2. Marvell technology

Generative AI is a subset of the AI ​​market that fuels the development of new software and generates substantial growth for data centers and cloud service providers. These AI applications can create images and videos from simple text instructions, which requires tremendous computing power and massive amounts of data.

Marvell technology (MRVL 3.19%) is well positioned to benefit. The company provides chips and software that help components transmit data faster. Its products are used in a variety of markets, including self-driving cars, data centers and consumer electronics.

Roth MKM analyst Suji Desilva likes Marvell’s opportunity in custom AI chips. Last quarter, the company ramped up the first two chips as part of its custom AI silicon program. Data center revenue grew 92% year-over-year, and management forecasts that this will accelerate in the third quarter, with a larger contribution coming from custom AI silicon.

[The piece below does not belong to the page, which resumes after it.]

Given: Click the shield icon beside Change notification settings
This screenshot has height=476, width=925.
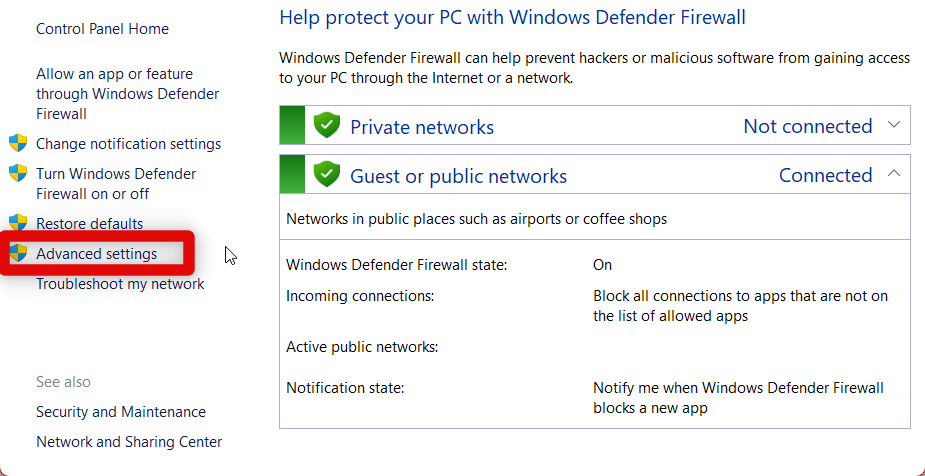Looking at the screenshot, I should click(18, 143).
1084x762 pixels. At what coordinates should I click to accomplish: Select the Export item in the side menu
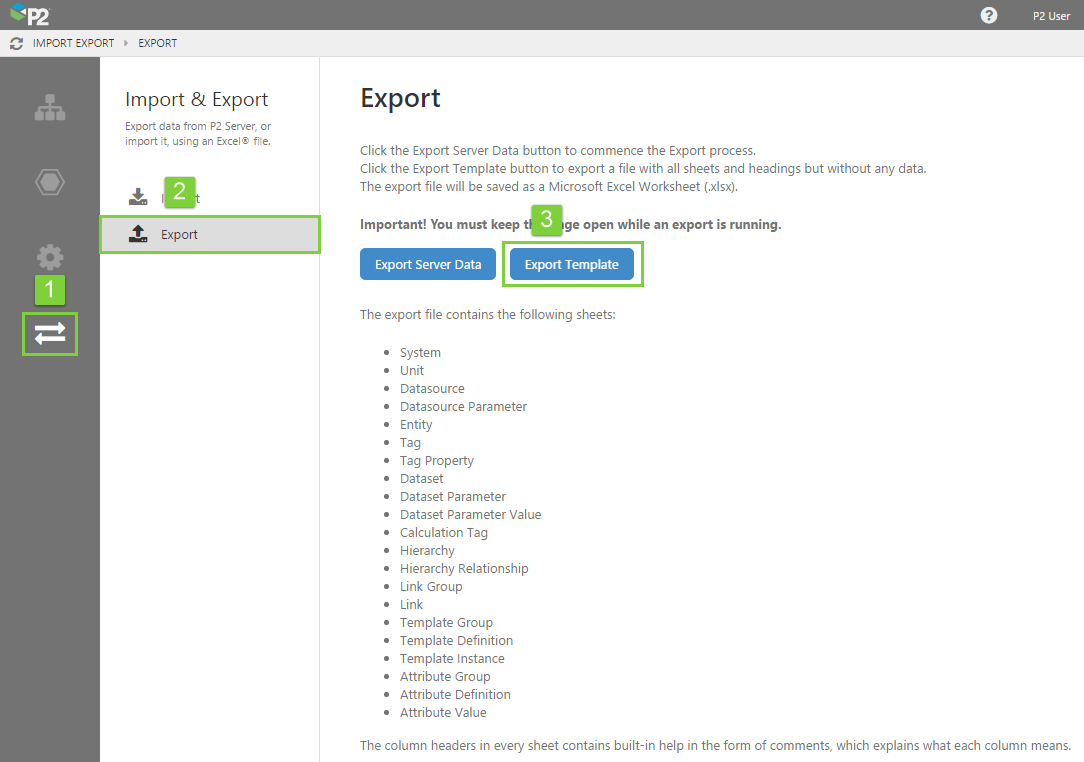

The analyst sees many opportunities for Marvell to participate in the growing development of AI infrastructure. Indeed, the infrastructure for AI data centers is completely different from standard cloud infrastructure. These new data centers need thousands of AI accelerators or GPUs, and these GPUs require much more robust network systems to send data back and forth for the AI ​​to work. This is fueling demand for Marvell’s flagship electro-optical products.

However, Marvell still reported a 5% year-over-year revenue decline last quarter. This is due to weak sales in non-AI businesses such as enterprise and carrier networks, but a recovery here will become another growth catalyst. These businesses are already showing solid sales performance, and management expects its enterprise and carrier networking businesses to post sequential growth in the third quarter.

The consensus on Wall Street has Marvell’s earnings up slightly for the full year. Looking ahead to next year, revenue is expected to grow by 35%. Once Marvell is firing on all cylinders, the stock could rise, so now is a great time to buy the stock.

John Ballard has positions in Nvidia. The Motley Fool has positions in and recommends Nvidia. The Motley Fool recommends Marvell Technology. The Motley Fool has a disclosure policy.